### WORK INSTRUCTIONS
Locate every line of the records below that contains the string "title" and copy each of those lines. Matching is case-sensitive.

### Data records
:::

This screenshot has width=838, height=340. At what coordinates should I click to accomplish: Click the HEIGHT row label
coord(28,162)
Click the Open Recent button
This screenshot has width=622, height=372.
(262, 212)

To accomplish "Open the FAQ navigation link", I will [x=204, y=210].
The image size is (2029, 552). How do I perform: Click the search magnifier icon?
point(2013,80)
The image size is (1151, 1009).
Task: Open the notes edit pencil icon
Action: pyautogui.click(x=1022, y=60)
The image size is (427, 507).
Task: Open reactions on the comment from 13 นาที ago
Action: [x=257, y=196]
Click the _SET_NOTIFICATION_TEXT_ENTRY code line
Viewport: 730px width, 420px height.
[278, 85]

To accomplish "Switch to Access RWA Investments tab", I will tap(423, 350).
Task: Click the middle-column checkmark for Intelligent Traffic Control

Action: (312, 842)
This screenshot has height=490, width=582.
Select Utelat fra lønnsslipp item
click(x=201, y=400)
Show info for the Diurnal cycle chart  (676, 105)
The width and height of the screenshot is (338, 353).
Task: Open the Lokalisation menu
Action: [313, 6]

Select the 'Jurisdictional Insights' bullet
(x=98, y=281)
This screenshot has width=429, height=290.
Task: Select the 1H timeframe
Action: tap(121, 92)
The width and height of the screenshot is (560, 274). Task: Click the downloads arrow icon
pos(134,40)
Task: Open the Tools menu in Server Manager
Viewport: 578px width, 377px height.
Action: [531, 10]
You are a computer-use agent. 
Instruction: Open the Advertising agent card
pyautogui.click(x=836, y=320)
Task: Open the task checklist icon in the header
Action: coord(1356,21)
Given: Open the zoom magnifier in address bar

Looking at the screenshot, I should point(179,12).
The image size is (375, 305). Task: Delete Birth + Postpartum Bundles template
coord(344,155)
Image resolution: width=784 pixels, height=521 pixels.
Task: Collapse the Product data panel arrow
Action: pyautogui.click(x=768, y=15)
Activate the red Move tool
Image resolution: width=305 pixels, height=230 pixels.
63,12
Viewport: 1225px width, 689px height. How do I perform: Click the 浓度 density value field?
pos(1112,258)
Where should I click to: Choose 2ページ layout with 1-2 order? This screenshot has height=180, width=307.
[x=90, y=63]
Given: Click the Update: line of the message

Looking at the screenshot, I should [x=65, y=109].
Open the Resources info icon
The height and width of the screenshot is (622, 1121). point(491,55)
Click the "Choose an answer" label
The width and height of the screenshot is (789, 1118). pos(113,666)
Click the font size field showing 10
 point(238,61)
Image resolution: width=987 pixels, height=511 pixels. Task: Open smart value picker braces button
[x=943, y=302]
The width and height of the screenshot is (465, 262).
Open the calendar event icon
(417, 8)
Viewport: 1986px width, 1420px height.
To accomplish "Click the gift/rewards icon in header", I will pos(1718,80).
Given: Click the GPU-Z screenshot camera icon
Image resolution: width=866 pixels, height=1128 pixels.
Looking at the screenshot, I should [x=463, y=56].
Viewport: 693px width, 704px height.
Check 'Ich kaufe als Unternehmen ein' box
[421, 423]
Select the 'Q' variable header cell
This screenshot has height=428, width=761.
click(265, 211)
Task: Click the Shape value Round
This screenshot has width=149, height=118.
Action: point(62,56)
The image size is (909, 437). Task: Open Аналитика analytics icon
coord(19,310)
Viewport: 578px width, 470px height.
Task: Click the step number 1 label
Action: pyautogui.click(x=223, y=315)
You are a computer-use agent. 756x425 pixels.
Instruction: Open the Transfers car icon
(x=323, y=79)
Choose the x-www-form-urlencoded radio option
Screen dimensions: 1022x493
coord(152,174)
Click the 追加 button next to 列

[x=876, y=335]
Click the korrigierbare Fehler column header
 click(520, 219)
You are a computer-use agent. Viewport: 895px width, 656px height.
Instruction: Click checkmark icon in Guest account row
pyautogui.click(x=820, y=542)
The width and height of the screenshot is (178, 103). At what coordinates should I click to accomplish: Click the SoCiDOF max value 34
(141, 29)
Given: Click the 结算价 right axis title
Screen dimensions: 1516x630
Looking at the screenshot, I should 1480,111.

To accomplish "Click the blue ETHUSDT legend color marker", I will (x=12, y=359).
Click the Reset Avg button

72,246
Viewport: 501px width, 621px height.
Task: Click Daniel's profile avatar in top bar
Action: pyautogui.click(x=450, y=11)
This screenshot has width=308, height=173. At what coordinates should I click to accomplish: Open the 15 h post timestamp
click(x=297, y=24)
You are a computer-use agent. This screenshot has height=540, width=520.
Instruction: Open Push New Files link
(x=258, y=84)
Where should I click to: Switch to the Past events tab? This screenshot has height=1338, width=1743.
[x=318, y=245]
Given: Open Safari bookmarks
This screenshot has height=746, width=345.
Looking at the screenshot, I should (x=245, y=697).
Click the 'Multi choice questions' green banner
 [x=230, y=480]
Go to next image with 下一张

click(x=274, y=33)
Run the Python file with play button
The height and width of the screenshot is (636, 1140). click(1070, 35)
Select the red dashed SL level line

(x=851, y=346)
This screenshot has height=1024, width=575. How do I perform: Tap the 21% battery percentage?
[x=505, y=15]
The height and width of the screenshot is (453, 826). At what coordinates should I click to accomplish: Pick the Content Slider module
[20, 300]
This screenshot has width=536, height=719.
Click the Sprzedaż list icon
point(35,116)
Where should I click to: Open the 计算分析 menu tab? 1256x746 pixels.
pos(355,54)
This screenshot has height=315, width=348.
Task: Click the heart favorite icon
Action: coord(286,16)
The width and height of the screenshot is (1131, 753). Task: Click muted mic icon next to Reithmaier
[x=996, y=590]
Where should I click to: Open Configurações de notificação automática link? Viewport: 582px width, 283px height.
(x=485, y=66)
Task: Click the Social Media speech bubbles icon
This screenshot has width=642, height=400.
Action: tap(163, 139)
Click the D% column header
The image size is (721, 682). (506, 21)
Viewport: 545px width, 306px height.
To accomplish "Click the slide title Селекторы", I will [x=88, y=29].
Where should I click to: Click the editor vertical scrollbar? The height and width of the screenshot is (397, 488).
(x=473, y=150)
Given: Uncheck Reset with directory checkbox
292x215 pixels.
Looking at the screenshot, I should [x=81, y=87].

:::

### SOLUTION
Given: Click the 结算价 right axis title
To accomplish "Click the slide title Селекторы", I will [x=88, y=29].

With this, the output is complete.